Add incipient wasm_udf support #1654

tachyonicbytes · 2023-06-19T23:47:00Z

This PR adds incipient support for wasm_udf, as defined in #1653. A new feature is added, so compile with --features wasm, if you want to test it.

I used Wasmtime as the wasm engine to run the wasm code. Wasmer or WasmEdge or some other engine can be chosen as well, with not many modifications, in theory.

The most important part is the type conversion from Dozer types to wasm types, which natively are very few (only i64 and f64 could be used for now). Wasm doesn't natively support i128, and Dozer does not support i32, so there were not many type that matched.

More types can of course be added (Boolean for example is trivial to add, even if it wastes an entire i32). For composite types, like String or Text, binding generation support has to be added.

I could not find the parsing of the dozer-config.yml, so I was inspired by the python_udf module to use environment variables. You can define DOZER_WASM_UDF to point to a .wasm file with the exported functions.

Testplan:

An AssemblyScript example has been added to ./dozer-tests/wasm_udf/assemblyscript. The simples way to test the feature is to use the dozer-samples sql join test.

Change the sql to include a simple wasm_udf call:

sql: |
  SELECT t.tpep_pickup_datetime AS pickup_time, z.Zone AS zone, wasm_addf(9.5, 10.7, 'float') as WASM
  INTO pickup
  FROM trips t JOIN taxi_zone_lookup z ON t.PULocationID = z.LocationID;

Follow the rest of the instructions in that example.
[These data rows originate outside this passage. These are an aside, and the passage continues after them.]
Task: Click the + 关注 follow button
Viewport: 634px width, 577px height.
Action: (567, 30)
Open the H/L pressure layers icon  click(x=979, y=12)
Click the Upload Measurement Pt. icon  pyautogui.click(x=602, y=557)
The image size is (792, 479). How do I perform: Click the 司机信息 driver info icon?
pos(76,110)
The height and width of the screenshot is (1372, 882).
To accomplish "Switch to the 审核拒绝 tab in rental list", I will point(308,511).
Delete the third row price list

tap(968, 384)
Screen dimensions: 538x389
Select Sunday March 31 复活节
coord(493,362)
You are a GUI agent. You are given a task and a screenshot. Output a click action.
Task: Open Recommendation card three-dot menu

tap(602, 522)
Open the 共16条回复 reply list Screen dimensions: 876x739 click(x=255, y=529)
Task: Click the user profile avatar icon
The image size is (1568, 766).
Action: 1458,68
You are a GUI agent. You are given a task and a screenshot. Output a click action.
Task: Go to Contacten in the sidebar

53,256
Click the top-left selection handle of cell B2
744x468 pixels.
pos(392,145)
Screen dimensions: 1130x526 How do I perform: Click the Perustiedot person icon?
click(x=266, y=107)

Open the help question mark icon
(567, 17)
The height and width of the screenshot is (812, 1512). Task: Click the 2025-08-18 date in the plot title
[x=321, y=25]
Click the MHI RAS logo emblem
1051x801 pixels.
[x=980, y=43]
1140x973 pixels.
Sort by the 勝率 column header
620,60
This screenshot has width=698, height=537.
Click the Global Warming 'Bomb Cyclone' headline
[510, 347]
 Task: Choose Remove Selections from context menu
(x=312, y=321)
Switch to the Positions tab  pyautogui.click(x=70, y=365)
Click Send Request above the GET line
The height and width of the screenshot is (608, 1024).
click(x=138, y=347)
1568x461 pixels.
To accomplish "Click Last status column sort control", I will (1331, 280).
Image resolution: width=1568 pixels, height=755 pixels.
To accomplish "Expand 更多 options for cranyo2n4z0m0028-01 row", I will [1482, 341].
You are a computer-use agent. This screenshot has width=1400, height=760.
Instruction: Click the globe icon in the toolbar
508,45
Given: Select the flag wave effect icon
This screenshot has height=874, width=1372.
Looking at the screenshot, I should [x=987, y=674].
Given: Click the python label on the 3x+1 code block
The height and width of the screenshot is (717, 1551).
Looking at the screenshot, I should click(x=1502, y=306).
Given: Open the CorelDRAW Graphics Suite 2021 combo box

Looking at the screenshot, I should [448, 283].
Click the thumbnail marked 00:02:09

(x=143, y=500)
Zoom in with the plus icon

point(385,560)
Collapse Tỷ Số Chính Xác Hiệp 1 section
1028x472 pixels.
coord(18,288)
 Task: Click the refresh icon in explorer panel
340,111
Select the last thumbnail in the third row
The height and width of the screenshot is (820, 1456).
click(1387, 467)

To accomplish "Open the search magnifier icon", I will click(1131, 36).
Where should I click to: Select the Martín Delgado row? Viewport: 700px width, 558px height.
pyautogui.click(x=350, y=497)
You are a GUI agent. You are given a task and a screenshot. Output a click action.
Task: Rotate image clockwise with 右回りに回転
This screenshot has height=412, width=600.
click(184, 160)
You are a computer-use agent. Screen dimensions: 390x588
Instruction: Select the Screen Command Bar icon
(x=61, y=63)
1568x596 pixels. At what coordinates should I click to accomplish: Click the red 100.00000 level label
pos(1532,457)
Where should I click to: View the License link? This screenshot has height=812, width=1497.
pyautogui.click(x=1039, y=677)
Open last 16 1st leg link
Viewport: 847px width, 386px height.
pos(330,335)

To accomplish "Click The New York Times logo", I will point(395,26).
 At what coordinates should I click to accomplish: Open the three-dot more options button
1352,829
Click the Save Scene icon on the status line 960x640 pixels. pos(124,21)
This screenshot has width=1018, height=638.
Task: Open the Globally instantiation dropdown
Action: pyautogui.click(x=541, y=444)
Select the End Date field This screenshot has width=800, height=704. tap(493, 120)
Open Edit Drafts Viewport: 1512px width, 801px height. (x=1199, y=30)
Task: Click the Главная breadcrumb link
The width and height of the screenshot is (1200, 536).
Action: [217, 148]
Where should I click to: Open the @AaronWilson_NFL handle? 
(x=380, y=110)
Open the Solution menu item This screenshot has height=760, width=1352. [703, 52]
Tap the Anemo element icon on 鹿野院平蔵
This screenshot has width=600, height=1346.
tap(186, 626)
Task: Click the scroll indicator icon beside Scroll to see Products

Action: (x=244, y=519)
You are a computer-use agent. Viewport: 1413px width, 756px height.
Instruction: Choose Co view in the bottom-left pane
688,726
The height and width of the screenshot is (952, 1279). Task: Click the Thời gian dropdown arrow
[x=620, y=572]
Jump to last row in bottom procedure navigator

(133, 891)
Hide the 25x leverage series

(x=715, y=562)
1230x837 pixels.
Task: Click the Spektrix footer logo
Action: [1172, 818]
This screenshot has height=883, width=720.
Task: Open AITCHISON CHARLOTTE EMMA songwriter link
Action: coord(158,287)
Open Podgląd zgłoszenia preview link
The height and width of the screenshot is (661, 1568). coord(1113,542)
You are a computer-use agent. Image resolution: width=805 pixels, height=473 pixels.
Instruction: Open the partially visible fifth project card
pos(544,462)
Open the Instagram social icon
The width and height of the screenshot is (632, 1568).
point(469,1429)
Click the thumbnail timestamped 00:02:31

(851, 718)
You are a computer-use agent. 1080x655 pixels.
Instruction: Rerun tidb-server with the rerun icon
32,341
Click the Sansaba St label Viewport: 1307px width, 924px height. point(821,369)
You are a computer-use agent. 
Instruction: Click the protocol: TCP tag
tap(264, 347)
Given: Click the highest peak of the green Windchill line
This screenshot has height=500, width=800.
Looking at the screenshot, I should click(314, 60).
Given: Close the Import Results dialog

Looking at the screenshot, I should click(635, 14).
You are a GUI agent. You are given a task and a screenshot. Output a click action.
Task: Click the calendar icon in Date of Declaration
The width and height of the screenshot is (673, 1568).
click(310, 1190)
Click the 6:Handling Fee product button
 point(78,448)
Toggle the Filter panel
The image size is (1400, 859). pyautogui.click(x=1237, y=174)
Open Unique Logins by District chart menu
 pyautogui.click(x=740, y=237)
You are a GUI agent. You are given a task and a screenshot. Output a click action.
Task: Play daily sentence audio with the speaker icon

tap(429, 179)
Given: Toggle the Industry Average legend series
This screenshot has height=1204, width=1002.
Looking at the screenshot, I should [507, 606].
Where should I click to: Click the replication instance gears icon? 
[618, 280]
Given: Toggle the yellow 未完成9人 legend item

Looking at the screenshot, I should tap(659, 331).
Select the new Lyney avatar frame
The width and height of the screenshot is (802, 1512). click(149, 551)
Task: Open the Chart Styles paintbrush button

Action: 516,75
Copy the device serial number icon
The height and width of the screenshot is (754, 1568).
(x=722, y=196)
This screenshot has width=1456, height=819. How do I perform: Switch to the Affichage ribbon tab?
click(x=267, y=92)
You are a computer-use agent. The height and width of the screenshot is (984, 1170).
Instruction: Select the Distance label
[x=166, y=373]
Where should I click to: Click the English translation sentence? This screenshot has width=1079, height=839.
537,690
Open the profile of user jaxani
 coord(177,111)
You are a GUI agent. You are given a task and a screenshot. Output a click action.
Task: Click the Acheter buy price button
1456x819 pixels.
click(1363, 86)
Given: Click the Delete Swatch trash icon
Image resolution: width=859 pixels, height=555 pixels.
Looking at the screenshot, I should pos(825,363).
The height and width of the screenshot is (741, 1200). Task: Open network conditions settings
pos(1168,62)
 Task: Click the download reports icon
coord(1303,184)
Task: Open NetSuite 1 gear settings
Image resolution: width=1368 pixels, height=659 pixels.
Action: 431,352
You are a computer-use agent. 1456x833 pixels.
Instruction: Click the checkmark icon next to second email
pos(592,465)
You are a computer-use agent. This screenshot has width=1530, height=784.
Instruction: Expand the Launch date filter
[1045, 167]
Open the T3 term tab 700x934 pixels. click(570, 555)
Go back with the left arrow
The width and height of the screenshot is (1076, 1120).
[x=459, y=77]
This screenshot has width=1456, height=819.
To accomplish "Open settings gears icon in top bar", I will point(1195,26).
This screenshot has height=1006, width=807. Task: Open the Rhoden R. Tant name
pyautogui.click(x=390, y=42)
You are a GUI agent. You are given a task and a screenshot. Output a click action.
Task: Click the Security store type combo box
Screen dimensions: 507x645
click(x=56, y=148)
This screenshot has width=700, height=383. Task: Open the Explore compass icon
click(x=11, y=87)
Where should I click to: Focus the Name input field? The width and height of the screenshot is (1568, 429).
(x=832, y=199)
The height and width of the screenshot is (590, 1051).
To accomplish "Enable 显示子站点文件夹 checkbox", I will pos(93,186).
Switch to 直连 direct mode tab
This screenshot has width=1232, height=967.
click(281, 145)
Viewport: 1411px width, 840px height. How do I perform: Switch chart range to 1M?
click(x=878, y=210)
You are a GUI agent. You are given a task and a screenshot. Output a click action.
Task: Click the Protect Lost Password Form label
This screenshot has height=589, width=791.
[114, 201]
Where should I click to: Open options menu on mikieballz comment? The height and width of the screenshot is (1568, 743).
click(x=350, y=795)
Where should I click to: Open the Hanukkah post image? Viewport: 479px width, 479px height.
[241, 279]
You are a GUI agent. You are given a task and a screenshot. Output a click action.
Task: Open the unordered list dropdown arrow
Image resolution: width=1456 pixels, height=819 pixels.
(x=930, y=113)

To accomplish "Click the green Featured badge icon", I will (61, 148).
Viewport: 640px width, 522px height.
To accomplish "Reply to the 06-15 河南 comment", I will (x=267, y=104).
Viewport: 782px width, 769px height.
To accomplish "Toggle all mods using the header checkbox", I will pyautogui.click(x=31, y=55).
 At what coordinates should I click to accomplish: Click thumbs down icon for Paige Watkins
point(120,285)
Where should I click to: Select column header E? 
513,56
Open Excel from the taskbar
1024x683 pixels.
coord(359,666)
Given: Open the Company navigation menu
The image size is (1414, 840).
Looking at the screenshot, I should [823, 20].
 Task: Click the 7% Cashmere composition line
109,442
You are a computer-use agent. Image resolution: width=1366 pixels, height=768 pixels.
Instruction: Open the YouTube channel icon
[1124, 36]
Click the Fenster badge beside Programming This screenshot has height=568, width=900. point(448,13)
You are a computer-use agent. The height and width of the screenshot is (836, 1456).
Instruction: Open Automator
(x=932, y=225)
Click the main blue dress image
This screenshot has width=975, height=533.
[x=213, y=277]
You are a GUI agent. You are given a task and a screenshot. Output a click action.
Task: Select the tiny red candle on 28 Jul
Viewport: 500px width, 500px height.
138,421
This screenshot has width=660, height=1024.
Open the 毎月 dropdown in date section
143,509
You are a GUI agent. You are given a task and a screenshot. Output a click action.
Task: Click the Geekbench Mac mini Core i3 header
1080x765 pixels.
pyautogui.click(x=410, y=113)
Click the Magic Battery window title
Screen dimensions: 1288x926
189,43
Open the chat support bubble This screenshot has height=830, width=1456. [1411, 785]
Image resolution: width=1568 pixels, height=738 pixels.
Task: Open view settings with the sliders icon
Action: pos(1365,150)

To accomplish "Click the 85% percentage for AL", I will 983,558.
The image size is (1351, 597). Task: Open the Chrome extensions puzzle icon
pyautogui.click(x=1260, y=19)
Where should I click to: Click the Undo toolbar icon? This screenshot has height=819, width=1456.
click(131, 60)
To build the AssemblyScript that contains the wasm_addf function:

cd ./dozer-tests/wasm_udf/assemblyscript
npm install && npm run asbuild

The module is now at ./dozer-tests/wasm_udf/assemblyscript/build/debug.wasm. Set DOZER_WASM_UDF before you run the example:

DOZER_WASM_UDF=./path/to/debug.wasm dozer

/claim #1653

CLAassistant · 2023-06-19T23:47:05Z

All committers have signed the CLA.

snork-alt · 2023-06-20T05:11:43Z

Thanks. Can you review @chubei ?

chubei · 2023-06-20T05:12:45Z

Thanks. Can you review @chubei ?

Sure.

snork-alt · 2023-06-20T07:31:14Z

@tachyonicbytes what do you mean you could not find the parsing of dozer-config.yml? @chubei can guide you here. We are trying to centralize the UDFs definitions. Check out also #1632 as well for UDFs definition

tachyonicbytes · 2023-06-20T08:20:54Z

@snork-alt I checked #1632 while developing. Is the definition you refer to the

udfs:
  wasm:
    my_function: module.wasm

part of the config?

In that case, that is precisely what I didn't get. It's not the parsing itself that gets me @chubei, but I don't know what I should import to get the module path "path/to/debug.wasm" in wasm_udf.rs. The python module didn't have it, it used env vars, and the onnx module is not ready yet, so I couldn't see how they do it.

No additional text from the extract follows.